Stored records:
****

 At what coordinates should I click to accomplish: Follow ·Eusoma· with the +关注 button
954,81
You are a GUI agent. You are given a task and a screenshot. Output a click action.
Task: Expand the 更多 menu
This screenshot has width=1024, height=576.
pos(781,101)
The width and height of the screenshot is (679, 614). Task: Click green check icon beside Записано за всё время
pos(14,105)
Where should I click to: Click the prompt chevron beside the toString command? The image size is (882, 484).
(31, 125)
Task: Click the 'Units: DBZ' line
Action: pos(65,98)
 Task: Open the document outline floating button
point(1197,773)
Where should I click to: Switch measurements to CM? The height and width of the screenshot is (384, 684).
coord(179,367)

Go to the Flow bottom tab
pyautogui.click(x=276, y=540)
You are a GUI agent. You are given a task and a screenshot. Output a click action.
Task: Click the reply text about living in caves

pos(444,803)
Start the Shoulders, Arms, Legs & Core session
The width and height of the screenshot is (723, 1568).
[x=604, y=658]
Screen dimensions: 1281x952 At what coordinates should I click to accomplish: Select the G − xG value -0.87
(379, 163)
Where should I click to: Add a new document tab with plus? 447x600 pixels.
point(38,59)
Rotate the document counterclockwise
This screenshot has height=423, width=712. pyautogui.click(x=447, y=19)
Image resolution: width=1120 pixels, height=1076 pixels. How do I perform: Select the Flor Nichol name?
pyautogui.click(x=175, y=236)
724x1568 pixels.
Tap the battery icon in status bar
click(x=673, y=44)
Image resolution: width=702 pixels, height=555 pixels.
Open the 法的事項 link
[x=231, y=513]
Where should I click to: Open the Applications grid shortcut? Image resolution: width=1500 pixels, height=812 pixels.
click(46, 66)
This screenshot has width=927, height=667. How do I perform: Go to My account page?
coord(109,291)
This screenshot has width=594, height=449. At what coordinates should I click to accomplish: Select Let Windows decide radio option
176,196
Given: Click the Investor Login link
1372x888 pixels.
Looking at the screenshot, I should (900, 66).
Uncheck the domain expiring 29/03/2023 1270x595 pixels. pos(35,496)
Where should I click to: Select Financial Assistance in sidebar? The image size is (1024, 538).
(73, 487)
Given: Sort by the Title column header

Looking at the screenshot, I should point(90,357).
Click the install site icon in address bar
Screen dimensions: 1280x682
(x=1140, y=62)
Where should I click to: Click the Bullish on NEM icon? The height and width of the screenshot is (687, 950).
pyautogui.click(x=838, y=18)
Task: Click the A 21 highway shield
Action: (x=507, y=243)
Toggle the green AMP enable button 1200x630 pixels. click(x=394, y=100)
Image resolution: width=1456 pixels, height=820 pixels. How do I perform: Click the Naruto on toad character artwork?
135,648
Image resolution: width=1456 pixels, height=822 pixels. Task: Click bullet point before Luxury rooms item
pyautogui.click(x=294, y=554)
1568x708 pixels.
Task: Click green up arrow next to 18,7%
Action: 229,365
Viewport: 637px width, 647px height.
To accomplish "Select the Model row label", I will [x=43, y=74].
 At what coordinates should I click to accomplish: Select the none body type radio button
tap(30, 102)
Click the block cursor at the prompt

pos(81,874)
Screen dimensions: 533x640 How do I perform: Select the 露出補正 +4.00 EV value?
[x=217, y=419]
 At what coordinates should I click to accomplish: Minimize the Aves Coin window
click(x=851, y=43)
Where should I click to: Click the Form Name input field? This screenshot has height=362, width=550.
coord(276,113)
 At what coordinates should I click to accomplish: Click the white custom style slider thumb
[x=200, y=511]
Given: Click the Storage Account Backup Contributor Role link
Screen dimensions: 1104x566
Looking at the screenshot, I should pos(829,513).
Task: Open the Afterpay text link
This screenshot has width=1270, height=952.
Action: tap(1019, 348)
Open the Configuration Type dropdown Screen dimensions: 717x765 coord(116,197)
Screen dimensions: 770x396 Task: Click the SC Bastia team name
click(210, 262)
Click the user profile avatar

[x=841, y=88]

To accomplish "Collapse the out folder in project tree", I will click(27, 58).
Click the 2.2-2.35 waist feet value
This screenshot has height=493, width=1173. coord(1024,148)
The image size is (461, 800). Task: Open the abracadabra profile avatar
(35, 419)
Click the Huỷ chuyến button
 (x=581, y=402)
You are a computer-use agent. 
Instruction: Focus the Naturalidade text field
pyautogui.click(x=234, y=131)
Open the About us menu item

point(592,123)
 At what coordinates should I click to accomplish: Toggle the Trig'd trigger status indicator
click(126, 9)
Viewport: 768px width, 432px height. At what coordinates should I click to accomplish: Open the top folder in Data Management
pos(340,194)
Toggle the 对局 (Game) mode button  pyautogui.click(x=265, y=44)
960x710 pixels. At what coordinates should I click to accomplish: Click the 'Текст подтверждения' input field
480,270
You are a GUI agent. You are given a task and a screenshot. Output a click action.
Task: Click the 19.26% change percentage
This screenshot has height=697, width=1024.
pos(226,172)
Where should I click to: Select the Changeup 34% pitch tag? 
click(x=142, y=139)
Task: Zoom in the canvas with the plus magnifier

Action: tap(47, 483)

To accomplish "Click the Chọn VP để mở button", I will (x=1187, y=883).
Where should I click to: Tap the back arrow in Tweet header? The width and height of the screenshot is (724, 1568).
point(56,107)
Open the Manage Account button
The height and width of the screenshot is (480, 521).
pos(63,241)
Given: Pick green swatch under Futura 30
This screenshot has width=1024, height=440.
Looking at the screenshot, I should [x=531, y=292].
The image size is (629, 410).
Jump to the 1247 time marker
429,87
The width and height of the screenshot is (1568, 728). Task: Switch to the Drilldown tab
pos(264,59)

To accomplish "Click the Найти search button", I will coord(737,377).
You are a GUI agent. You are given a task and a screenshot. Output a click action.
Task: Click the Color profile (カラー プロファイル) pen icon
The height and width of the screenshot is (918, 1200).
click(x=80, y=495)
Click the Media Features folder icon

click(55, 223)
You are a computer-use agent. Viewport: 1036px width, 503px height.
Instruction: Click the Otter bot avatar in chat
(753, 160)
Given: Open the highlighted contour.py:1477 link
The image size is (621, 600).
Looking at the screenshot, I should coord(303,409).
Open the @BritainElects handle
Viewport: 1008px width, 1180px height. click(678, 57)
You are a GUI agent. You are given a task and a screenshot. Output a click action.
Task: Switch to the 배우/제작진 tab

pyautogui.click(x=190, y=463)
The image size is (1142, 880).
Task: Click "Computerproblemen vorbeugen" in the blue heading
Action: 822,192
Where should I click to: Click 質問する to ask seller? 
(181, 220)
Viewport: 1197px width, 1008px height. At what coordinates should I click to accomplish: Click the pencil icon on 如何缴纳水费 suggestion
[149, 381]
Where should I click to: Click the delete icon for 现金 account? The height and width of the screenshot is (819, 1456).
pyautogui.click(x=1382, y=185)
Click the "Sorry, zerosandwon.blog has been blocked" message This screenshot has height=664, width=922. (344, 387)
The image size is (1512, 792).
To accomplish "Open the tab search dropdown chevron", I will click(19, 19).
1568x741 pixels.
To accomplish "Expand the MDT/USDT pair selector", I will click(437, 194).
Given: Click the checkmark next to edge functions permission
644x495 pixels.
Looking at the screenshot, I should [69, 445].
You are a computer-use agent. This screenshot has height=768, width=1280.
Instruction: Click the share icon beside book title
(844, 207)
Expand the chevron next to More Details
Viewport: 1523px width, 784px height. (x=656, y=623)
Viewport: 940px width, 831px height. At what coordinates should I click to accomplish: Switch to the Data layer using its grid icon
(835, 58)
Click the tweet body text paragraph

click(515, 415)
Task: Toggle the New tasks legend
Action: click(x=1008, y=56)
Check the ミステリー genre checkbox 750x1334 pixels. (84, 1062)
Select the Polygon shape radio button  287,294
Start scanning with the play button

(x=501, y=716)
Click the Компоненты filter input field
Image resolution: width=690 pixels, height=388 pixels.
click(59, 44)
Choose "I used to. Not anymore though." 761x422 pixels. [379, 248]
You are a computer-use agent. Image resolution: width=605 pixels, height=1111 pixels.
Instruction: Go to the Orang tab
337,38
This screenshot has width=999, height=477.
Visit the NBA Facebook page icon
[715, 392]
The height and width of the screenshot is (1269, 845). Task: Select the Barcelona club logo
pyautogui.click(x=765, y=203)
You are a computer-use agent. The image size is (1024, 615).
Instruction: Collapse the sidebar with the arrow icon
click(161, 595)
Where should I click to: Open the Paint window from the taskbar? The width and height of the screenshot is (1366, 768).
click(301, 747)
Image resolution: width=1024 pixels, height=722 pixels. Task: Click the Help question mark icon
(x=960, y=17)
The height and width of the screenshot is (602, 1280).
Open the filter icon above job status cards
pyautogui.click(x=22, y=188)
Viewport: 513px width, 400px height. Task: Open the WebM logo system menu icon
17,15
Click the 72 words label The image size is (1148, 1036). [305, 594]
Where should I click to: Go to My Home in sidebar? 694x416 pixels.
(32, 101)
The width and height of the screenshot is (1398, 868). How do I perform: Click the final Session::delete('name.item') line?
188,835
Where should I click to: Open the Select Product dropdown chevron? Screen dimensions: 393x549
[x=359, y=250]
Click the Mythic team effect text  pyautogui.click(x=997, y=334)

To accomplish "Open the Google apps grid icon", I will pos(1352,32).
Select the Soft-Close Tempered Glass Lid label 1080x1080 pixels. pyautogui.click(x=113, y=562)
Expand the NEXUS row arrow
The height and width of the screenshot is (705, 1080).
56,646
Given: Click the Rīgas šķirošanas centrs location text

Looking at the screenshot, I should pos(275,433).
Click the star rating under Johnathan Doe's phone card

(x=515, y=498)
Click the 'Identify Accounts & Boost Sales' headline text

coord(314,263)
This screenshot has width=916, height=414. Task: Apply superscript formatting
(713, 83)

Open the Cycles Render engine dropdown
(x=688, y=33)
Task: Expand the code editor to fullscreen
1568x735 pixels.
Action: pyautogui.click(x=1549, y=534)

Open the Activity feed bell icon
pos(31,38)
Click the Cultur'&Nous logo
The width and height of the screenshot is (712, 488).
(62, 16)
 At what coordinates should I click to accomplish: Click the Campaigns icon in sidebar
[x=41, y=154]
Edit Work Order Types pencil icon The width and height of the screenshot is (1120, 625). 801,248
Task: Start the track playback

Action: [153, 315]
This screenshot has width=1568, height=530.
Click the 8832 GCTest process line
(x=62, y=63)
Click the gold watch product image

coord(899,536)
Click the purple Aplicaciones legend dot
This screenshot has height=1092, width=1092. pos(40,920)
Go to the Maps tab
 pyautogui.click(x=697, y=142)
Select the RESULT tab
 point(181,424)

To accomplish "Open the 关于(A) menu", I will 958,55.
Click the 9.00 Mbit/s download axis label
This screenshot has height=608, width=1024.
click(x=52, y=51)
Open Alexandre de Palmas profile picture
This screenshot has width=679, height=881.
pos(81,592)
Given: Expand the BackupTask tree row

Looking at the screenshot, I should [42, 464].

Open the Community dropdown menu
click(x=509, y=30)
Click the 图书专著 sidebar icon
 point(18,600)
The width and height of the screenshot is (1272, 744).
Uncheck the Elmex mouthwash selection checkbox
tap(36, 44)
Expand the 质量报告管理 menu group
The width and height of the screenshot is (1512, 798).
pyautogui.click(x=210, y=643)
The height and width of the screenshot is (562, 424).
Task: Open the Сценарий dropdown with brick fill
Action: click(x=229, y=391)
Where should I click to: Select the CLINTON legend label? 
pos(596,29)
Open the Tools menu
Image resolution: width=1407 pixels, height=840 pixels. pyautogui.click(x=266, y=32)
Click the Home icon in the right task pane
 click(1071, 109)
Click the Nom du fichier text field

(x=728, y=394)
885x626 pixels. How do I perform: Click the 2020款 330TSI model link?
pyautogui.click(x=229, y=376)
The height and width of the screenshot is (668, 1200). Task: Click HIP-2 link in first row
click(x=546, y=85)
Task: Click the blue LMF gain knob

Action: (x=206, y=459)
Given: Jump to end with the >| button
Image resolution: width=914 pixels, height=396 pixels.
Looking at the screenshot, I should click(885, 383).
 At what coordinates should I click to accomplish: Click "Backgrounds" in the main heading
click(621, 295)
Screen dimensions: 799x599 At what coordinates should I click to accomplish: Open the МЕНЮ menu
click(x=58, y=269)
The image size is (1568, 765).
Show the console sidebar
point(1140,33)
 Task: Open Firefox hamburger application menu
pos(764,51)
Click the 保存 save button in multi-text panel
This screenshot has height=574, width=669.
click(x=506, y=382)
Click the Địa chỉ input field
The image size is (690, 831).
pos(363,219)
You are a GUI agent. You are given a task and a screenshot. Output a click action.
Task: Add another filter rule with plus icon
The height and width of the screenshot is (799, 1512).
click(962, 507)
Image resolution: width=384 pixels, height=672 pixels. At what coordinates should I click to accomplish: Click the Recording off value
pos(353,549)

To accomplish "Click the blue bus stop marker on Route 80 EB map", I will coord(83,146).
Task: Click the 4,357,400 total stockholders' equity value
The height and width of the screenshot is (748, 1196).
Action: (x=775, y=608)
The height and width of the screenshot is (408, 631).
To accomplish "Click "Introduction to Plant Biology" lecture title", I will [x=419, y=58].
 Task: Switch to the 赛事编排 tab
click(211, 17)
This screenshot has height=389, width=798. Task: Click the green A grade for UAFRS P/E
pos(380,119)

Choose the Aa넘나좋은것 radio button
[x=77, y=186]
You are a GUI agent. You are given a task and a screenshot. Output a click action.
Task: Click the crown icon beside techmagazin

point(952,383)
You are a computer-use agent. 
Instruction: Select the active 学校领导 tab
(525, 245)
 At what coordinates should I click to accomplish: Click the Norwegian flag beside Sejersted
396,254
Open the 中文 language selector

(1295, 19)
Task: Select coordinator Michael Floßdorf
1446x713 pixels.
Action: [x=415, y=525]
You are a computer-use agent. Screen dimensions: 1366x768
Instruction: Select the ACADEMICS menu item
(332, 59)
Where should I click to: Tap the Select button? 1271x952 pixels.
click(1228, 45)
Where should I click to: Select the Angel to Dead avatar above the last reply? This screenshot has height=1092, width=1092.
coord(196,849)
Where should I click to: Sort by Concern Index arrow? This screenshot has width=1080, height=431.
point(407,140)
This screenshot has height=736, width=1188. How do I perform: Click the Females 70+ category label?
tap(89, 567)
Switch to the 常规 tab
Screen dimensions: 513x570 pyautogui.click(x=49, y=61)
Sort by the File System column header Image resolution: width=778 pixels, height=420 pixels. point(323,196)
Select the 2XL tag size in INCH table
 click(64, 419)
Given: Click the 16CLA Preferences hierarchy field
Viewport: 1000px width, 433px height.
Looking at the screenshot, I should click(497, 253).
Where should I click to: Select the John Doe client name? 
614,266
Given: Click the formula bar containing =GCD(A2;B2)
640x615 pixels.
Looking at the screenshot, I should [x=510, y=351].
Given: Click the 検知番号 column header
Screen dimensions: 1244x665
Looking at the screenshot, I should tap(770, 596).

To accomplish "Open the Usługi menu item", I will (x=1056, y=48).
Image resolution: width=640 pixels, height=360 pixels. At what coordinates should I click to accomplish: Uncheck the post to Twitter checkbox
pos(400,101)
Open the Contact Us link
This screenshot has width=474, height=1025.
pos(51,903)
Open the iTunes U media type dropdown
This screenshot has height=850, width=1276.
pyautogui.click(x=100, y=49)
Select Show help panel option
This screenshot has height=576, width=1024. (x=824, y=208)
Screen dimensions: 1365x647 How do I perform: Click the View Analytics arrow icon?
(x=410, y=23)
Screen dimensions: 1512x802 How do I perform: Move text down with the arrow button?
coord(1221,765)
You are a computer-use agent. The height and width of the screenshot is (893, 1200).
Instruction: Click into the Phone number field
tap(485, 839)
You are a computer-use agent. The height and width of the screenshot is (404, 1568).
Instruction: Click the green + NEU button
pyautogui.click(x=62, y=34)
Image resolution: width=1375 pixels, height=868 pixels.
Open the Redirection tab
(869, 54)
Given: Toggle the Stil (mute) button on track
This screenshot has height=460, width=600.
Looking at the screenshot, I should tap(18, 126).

****

EXERCISE DETAILS: Your reply must consist solely of the number of lines in the data that contain the word "search".

THE COMPLETED TASK: 2